Following the Albigensian Crusade, the castle was handed to the Lévis-Mirepoix family. It was fortified but, over time, it was modified to provide a more comfortable residence. During the French Revolution, the castle was partially destroyed, but it remains today as a bold silhouette looking down over the valley. The ruins comprise several towers and curtain walls.

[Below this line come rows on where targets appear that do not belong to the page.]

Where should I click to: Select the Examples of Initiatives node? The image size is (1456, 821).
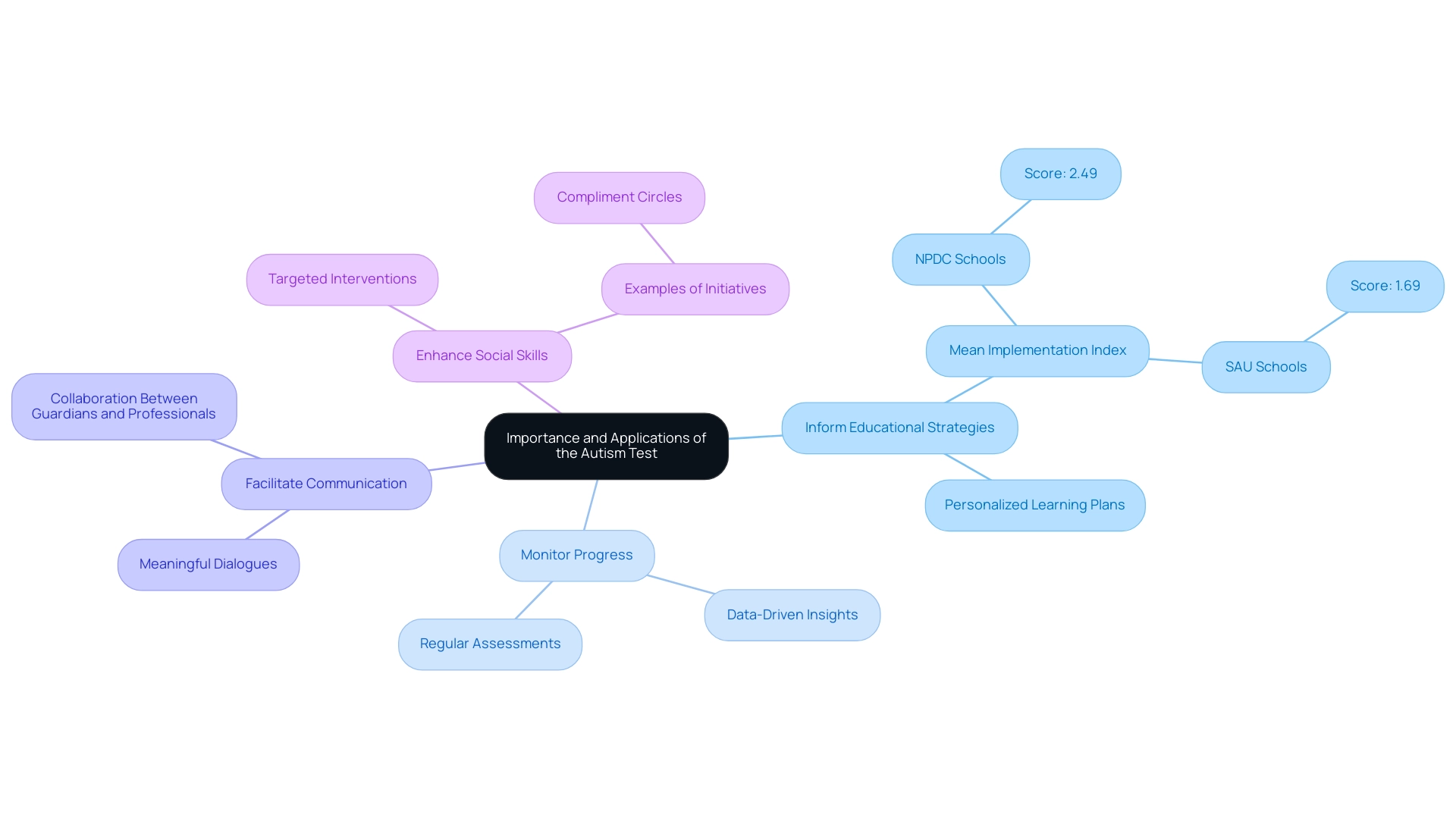click(695, 288)
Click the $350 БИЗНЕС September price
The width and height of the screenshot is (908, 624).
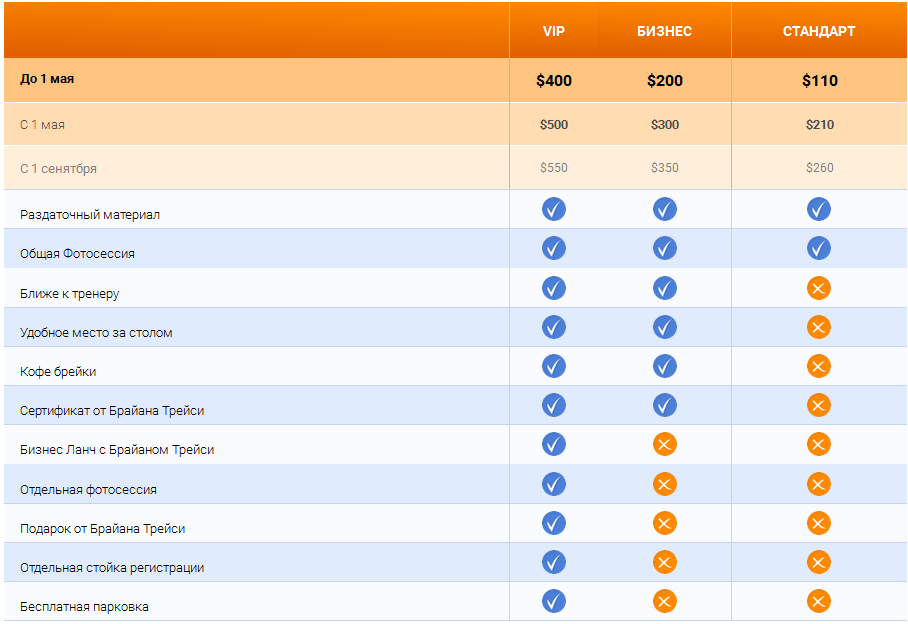click(664, 168)
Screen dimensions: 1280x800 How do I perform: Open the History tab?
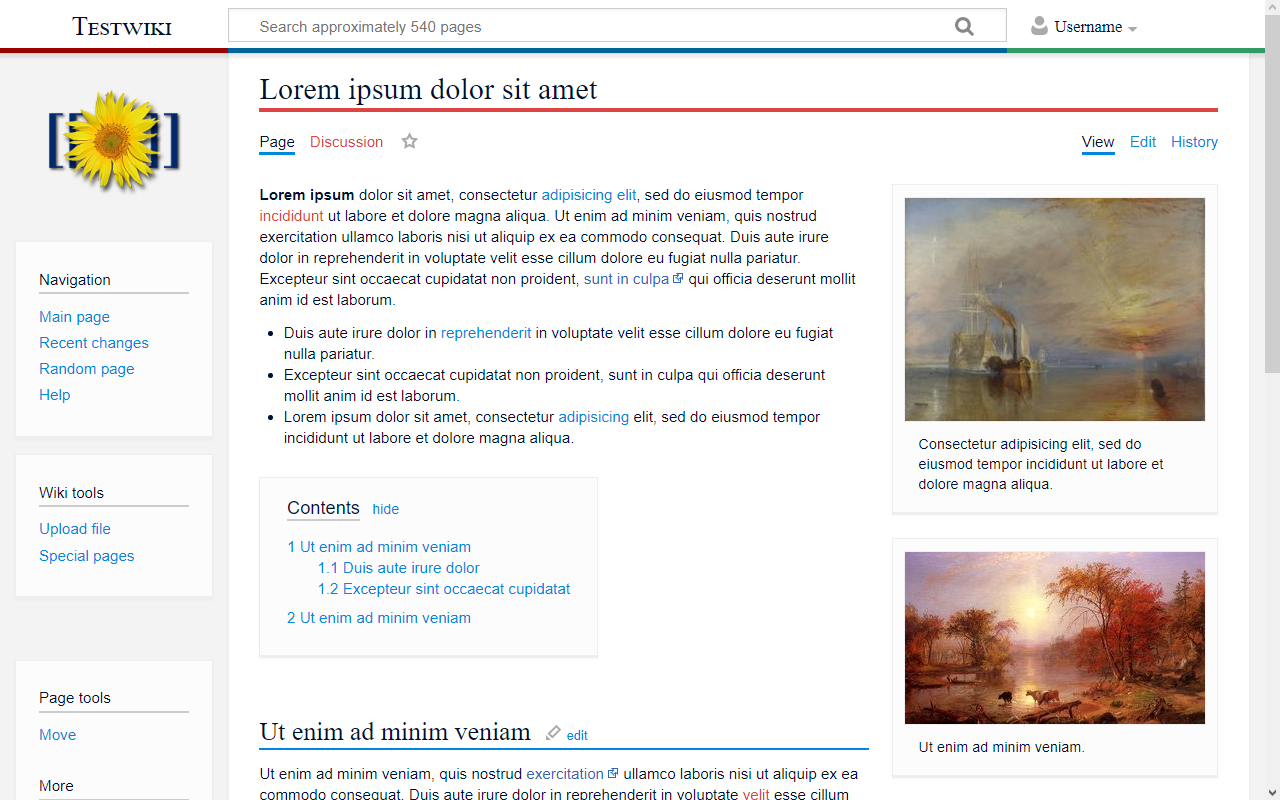[x=1194, y=142]
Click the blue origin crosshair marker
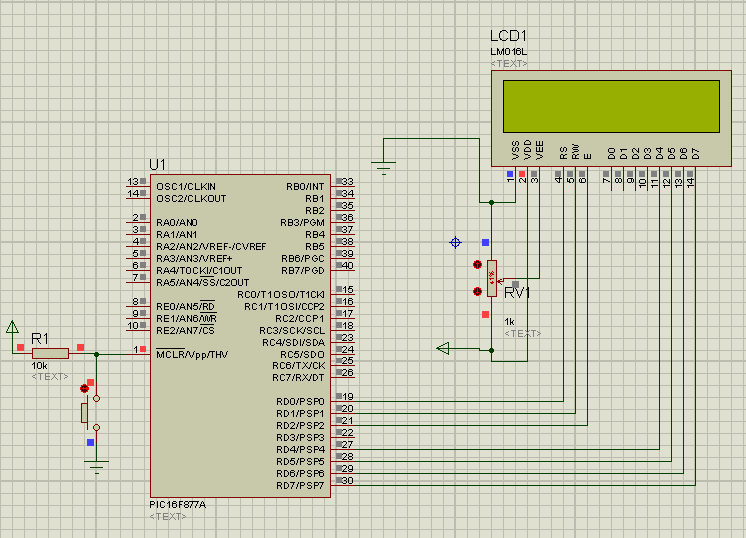The height and width of the screenshot is (538, 746). pos(456,242)
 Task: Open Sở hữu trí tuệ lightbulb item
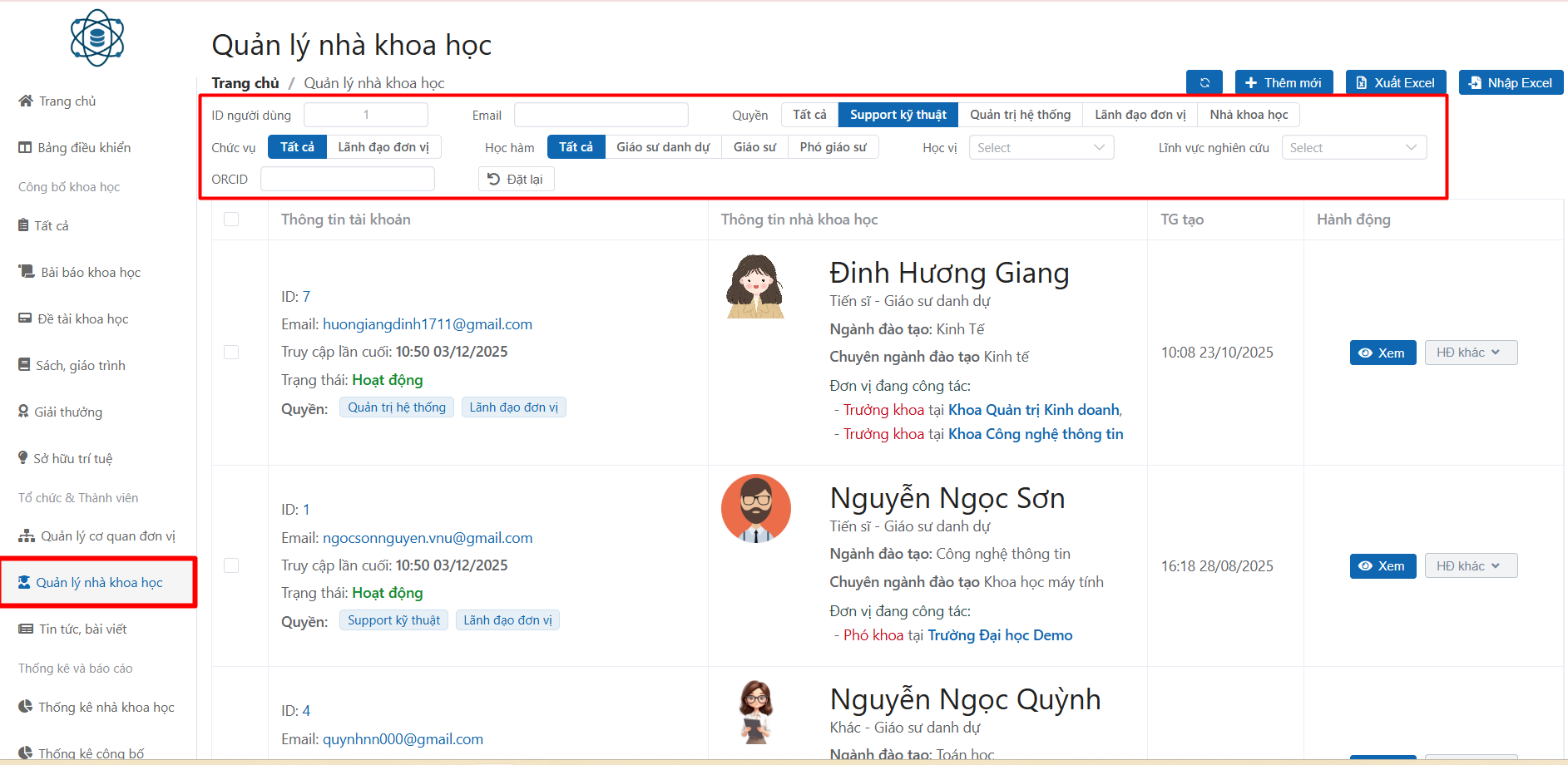pyautogui.click(x=24, y=458)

Château de Lagarde has been listed as a monument historique by the French Ministry of Culture since 1914.

==History==
The first documented mention of Lagarde is from the 10th century. The first castle was a square tower with, in the corner, a circular covering tower, built in the 11th century. In the 12th century, four square towers were added as well as a rectangular gatehouse, the whole castle being linked by walls with arrowslits and crenellations. In the 14th century, the structure underwent important alterations. Buildings were erected behind each façade, the roofs were raised, a drawbridge was built and the entry gate and building openings were modified. In the 16th century, a large hanging spiral staircase was built (1526) with a flamboyant Gothic vault. Also in this period, the castle was doubled in size with the addition of walls and vaults, a new moat was created with four circular bastions in the corners and the drawbridge entrance was also bastioned. 17th century modifications included the addition of monumental statues on the bastions and the staircase tower, the creation of an esplanade surrounded by fortifications in the southeast, the replacement of the drawbridge by a stone bridge with a monumental gateway, and an access ramp leading from the village.